2009年9月17日木曜日

[鳩山内閣発足]

希望持てる社会再生を
 歴史は動くだろうか。 政権交代を果たした民主党の鳩山由紀夫代表が93代目の内閣総理大臣に就任した。社民、国民新両党との3党連立政権が発足した。 
 内閣は国家戦略担当相と副総理に菅直人氏、外相に岡田克也氏、財務相に藤井裕久氏、厚労相に長妻昭氏ら実力者ぞろいの重厚な布陣となった。 
 社民から福島瑞穂党首が消費者・少子化担当相、国民新から亀井静香代表が郵政問題・金融担当相としてそれぞれ入閣する。 
 官主導の政治と決別することを宣言した鳩山首相の意気込みを示した顔ぶれといえる。 

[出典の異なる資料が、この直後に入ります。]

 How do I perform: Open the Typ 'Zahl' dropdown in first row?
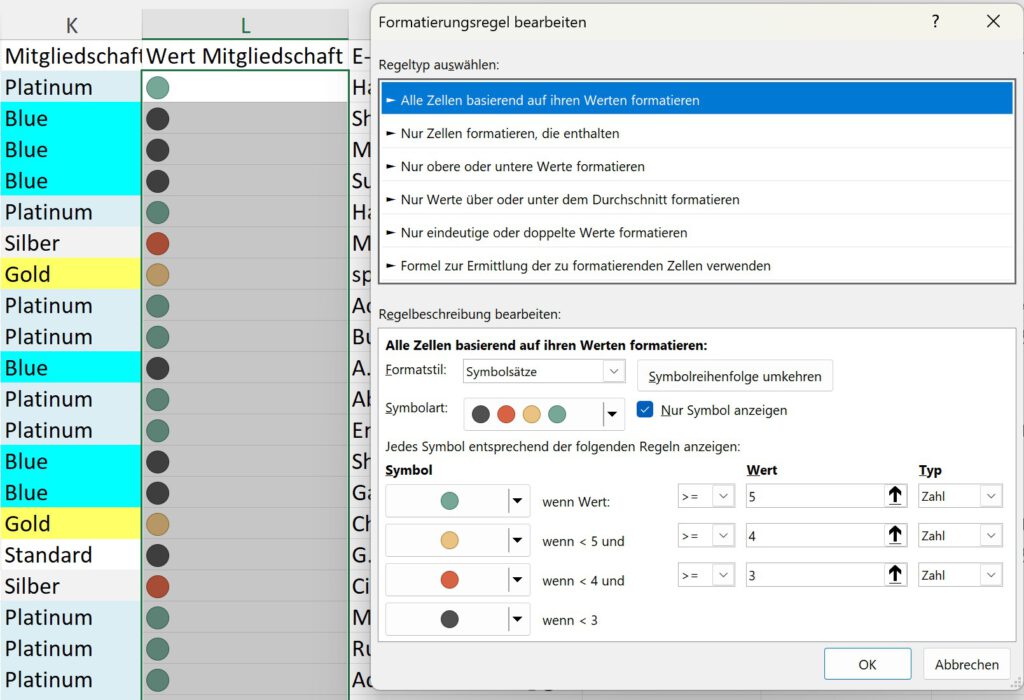pyautogui.click(x=990, y=497)
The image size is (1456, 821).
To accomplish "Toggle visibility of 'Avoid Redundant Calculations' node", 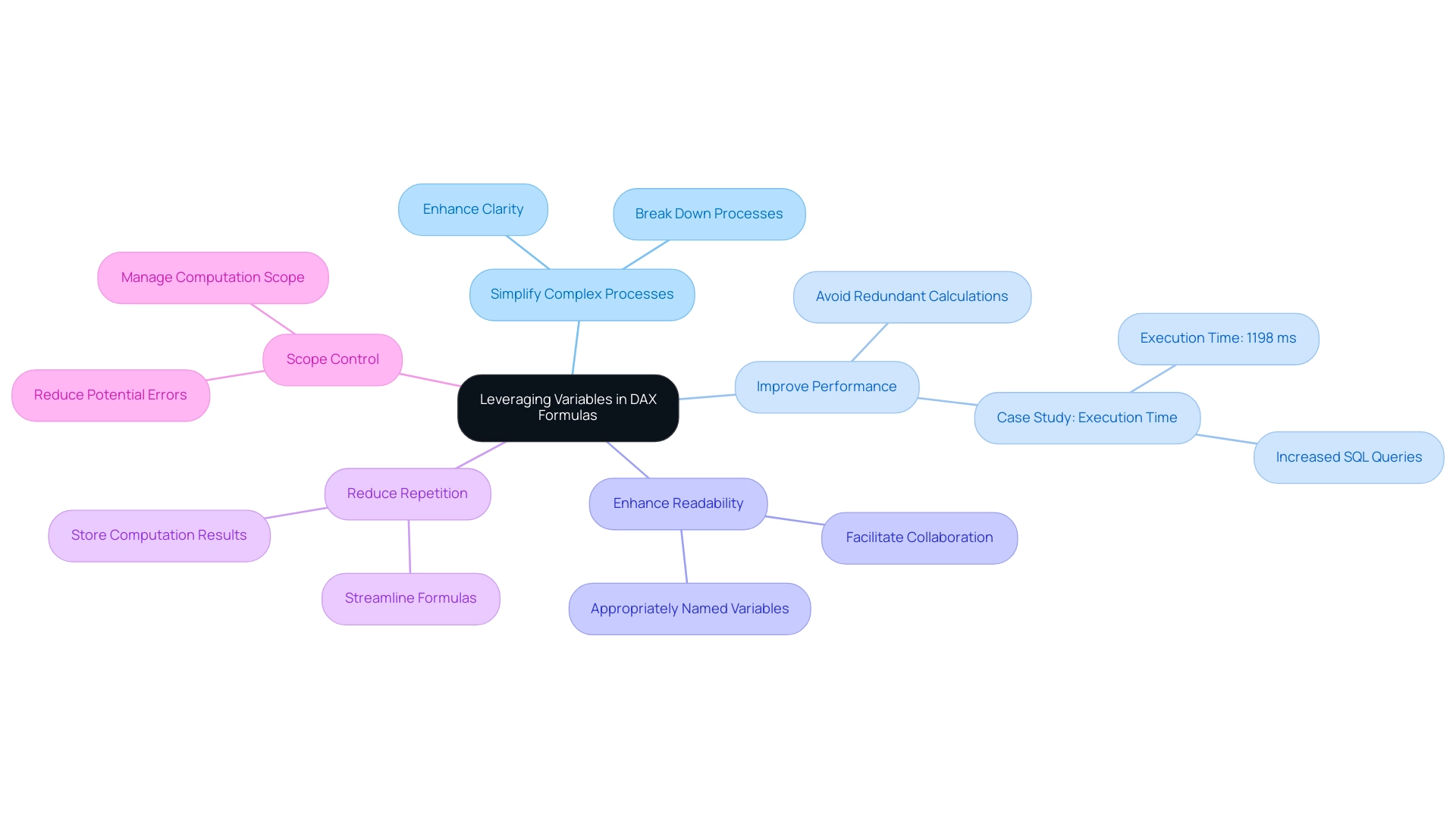I will tap(909, 295).
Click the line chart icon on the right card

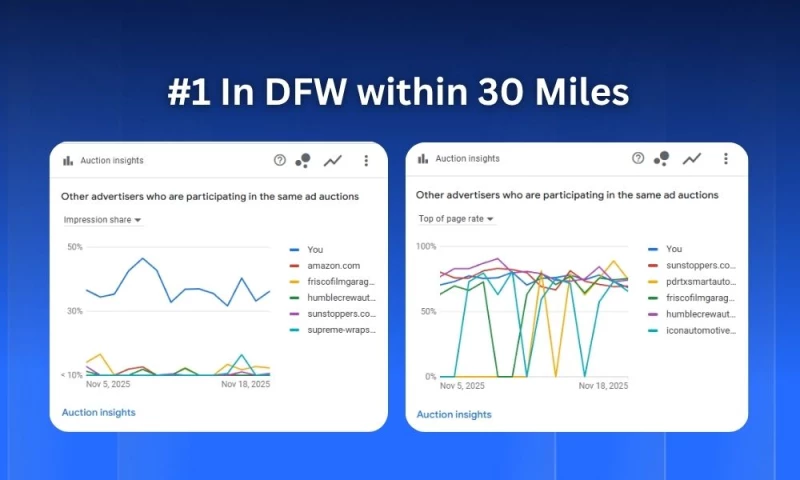[x=691, y=158]
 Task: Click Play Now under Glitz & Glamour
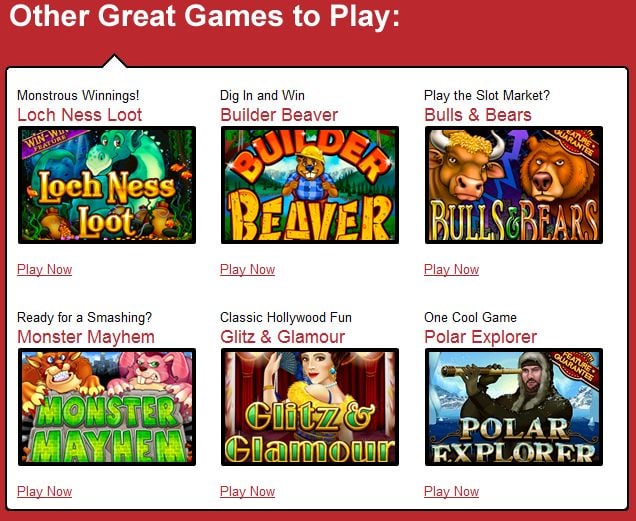click(247, 492)
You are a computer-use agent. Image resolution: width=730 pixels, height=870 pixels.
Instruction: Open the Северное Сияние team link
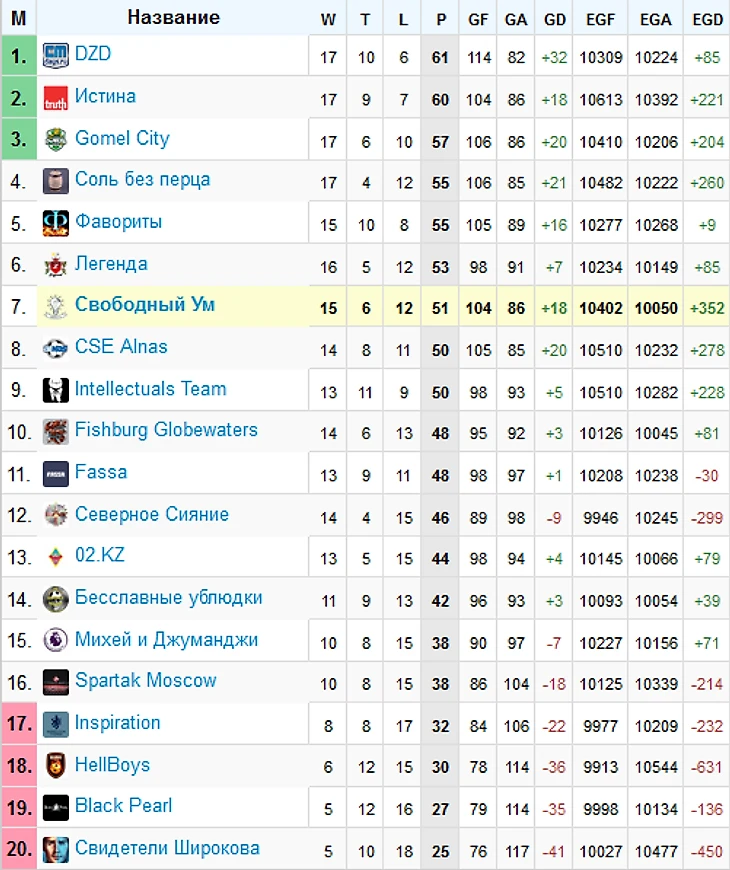(151, 514)
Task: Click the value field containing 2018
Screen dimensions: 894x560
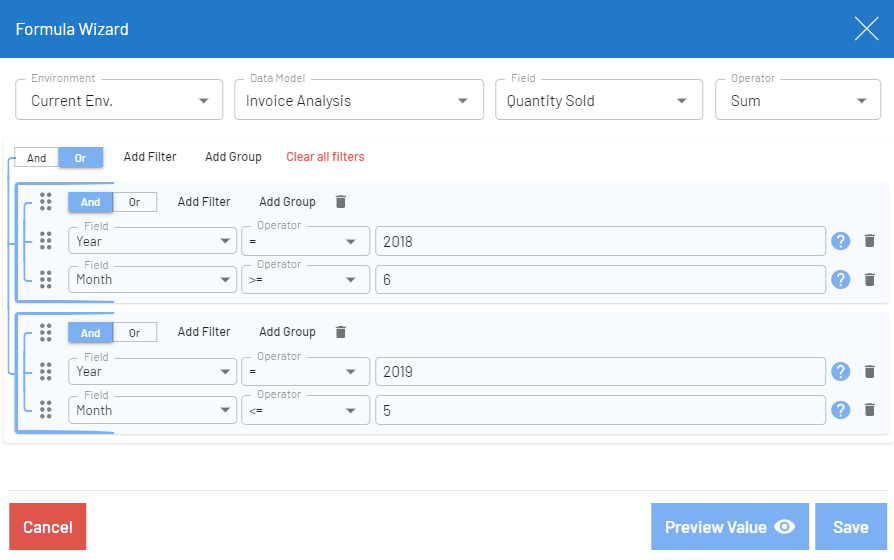Action: coord(600,241)
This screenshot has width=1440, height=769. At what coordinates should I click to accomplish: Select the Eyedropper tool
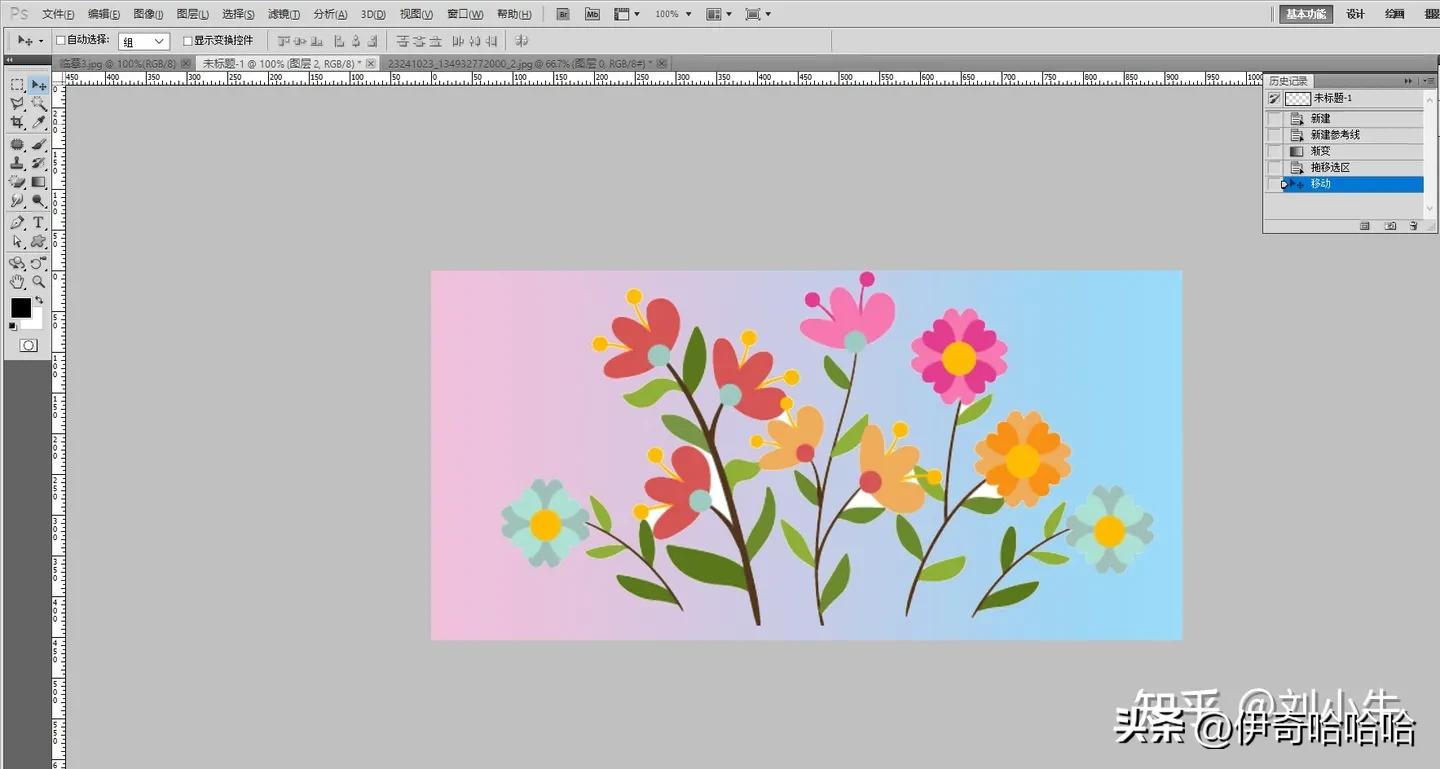click(x=39, y=122)
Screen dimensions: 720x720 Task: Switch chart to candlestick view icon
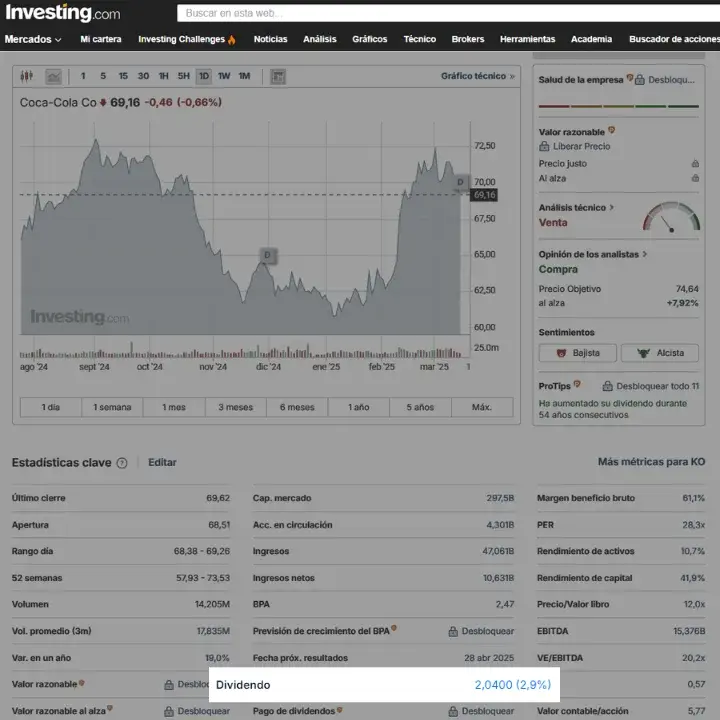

 政治は大きな転換点を迎えた。新政府が政権公約(マニフェスト)の実現を目指せば、国民生活だけでなく、中央と地方の役割分担や日米関係を含む外交・安保政策も一変することになる。旧弊を打破するエネルギーは並大抵ではないが、硬直した政治・社会制度を刷新できるかどうか真価が問われる。  本紙アンケートで県内41市町村長の6割に当たる25人が新政権に「期待する」と回答した。支持の理 由はそれぞれだろうが、共通するのは疲弊する地方の閉塞(へいそく)感を吹き飛ばしてほしいという思いだろう。政権交代の意義は社会システムの新陳代謝を円滑化することにある。 55年体制の下で政権をほぼ独占してきた自民党は下野した。衆院選の大敗で党内の混乱が目につくが、28日の総裁選で選出される新リーダーの下に結束し、新政府を監視できる体制を整えてほしい。 沖縄側の注目点は外交・安保分野だ。連立を組む社民、国民新との微妙な見解の違いから、新政権のアキレスけんと指摘されている。外交・安保でつまずくと基地問題は一層混迷する。 鳩山首相、岡田外相、北沢俊美防衛相、そして小沢一郎党幹事長らがキーパーソンになるだろう。国際社会の中で日本の役割を見直し、新たな外交を切り開いていけるかにかかっている。 ルース米駐日大使と11日に面談した岡田外相(当時・党幹事長)は米軍普天間飛行場やインド洋での給油活動などについて、「持続可能な日米同盟を目指す中で諸課題に取り組むとの問題意識を(大使と)共有できた」と語った。 外交・安保政策を再構築した上で個別案件に臨む方針を鮮明にした。軍事偏重の片務的な同盟を見直すことで、基地問題の解決策を模索する考えであれば、沖縄問題は新たな道筋が展望できそうだ。 沖縄担当相は安保・外交、基地問題も詳しい前原誠司国土交通相が兼務する。軍用地の返還問題は従来、跡利用までに長期を要し経済損失が大きい。特別法を含めた戦後復興並みの確かな制度設計を望みたい。 政治の転換に地方がどう適応するかも課題だ。沖縄は復帰後の高率補助制度で公共事業主導の振興が続いたが、地域経済の体質改善を求められるだろう。時代を先取りする知恵が不可欠だ。 変革という歴史的使命に果敢に取り組んでほしい。